One of the obvious reasons to expect irregularities, is that in the Federal and State, the opposition partly is largely still in control – and they don’t want to leave. Forget about what’s better for the country or not, that’s always debatable and most of the country will never be on the same page about that – but we can play fair, except, some people don’t play fair, they play to win, sometimes, at any cost.
It sound like Obama’s campaign has taken all the neccessary steps, and he’s surrounded by really smart people who he shows the ability to listen to. Certainly, Colin Powell’s endorsement of Obama today -see Powell Backs Obama and Criticizes McCain Tactics in the New York Times- is yet another step in “inoculating” Obama and his campaign in case a “national security” incident, all of a sudden, arises in the next two weeks, one that would play to John McCain’s strengths – I hope that doesn’t happen, but it’s naive, given the track record of the last 8 years, not to plan for it, especially if it’s the only card left to play.

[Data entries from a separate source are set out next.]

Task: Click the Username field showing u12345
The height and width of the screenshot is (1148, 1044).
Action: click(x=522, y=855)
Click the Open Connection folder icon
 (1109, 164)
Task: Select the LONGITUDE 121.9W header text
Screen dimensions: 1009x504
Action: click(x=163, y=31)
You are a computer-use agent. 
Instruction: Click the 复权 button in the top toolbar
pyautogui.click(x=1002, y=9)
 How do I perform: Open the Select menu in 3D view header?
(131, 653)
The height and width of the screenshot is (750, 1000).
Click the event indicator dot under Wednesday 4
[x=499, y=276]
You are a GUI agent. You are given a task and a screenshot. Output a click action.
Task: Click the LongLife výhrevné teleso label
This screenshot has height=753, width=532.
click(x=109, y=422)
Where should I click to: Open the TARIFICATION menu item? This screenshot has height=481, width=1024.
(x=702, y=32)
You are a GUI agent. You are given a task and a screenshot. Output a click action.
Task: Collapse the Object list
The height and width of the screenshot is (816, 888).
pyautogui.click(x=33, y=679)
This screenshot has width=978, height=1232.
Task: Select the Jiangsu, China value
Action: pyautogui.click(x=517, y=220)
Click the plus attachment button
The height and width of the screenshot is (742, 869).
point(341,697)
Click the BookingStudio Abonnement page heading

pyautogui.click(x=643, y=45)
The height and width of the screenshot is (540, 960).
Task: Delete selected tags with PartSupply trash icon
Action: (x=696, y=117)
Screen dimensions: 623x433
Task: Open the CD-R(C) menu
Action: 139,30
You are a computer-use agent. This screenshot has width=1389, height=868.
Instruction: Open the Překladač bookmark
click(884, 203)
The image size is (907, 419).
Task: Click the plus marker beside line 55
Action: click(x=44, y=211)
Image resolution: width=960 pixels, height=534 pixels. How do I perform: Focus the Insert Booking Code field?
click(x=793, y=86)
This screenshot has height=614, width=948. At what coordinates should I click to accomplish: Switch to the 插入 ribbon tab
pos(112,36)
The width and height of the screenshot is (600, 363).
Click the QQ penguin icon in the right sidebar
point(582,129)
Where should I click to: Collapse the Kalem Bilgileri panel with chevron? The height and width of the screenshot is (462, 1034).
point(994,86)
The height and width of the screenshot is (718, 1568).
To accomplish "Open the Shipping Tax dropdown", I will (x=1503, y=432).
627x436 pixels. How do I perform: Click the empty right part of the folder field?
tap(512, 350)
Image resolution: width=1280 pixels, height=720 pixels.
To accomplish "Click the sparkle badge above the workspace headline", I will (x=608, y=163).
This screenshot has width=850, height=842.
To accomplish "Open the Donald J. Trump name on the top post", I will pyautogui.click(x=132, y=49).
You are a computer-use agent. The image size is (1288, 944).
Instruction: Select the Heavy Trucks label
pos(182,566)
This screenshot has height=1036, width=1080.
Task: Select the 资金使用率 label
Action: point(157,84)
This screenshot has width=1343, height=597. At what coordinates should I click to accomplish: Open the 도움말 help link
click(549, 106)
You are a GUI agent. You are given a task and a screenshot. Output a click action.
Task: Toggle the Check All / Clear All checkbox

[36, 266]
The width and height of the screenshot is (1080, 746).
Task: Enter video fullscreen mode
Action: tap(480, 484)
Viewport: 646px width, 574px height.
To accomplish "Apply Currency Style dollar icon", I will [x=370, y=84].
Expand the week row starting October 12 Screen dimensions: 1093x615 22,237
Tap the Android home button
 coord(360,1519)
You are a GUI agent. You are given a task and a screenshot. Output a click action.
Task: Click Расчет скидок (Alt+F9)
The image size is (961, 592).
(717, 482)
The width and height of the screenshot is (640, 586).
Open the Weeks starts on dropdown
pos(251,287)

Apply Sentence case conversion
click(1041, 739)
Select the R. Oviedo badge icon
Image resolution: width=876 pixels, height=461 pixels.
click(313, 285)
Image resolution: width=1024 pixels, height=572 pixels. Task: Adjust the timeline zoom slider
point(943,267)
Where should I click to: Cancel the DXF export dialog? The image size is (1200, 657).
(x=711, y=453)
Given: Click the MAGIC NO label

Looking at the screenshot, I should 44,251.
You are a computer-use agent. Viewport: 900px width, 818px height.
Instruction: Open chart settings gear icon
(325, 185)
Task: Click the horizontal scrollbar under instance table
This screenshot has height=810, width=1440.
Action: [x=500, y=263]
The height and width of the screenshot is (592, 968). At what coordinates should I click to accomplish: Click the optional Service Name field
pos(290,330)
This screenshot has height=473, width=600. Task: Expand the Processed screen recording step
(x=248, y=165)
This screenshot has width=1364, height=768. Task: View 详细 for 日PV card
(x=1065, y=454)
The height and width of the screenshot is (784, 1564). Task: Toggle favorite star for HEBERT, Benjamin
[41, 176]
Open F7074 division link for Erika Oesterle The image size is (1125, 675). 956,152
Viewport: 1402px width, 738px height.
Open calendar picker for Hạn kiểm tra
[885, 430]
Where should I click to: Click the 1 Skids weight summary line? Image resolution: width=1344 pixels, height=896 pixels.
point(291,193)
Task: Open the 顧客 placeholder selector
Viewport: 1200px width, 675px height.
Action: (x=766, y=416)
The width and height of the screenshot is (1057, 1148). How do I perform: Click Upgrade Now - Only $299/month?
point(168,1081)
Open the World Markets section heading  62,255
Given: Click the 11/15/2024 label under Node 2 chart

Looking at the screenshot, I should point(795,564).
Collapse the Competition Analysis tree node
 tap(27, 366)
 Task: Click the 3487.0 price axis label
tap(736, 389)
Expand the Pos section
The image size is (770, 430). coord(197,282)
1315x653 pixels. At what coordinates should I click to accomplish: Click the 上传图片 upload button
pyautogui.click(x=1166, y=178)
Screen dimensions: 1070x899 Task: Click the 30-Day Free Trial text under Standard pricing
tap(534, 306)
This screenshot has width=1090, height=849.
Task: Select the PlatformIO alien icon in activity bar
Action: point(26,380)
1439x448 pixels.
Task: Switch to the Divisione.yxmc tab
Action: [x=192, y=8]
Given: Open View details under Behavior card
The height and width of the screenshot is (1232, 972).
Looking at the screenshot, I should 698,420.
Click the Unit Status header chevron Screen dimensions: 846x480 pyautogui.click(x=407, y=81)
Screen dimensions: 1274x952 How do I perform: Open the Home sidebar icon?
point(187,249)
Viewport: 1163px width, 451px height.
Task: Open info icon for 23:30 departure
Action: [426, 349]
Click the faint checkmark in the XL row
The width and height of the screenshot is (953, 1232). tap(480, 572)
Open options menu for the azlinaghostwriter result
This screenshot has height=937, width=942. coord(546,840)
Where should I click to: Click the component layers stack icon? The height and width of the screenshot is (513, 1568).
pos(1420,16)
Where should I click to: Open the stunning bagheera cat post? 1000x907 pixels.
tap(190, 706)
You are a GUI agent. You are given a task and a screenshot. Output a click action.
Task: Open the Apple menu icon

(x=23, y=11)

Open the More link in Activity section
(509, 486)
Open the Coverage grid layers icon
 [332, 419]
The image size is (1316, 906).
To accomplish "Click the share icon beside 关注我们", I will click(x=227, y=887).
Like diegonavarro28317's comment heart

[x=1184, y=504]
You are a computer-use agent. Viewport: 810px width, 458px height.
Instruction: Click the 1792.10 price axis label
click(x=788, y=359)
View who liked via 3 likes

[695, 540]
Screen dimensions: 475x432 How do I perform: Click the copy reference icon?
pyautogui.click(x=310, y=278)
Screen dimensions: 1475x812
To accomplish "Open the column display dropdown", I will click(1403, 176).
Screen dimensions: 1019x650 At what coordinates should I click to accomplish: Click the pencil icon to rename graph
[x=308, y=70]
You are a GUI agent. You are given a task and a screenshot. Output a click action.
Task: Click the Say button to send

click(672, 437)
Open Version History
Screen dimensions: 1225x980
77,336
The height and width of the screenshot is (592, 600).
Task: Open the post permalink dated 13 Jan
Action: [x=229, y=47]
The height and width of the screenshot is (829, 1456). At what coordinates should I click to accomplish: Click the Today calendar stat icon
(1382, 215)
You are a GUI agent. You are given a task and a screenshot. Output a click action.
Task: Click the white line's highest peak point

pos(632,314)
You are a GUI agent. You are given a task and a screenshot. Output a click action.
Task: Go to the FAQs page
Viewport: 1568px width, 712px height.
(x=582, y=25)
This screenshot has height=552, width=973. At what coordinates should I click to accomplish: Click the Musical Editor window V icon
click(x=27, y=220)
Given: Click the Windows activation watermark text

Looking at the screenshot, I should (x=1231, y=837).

It’s one thing, too, to broadly come out against unfair tactics, in a campaign, or party, and another to enforce it – especially at the local level. In 2004 there was clearly a lot of fowl play that was difficult to pin down and react to till it was too late – and that’s where Twitter, YouTube and RSS Feeds can nutrualize a lot of the potential damage.
But another reason for mobalize grassroots support to document the election is the case where something goes wrong, massively wrong – and it ends up in the Supreme Court or Congress to solve.
Last time something like that happened, in 2000, and to some extent, in 2004, documentation, as I recall, of voting irregularities, were, no doubt, hard to pin down.
This can be very important if things do go south at the last minute – because with this much grass roots support and documentation, on the internet, on Election Day, the kind of antics pulled off in the last two elections, will be largely nullified – not entirely, but largely neutralized – and it’s important to take any step, ahead of time, know that the party in power, does not want to leave. It’s hard to play the same card, over and over, and always win, at some point, it stops being effective – I think that’s what is happening in this election.
And look, there’s a lot of reasons for the ruling party not to want to leave – let’s not make it easier for them.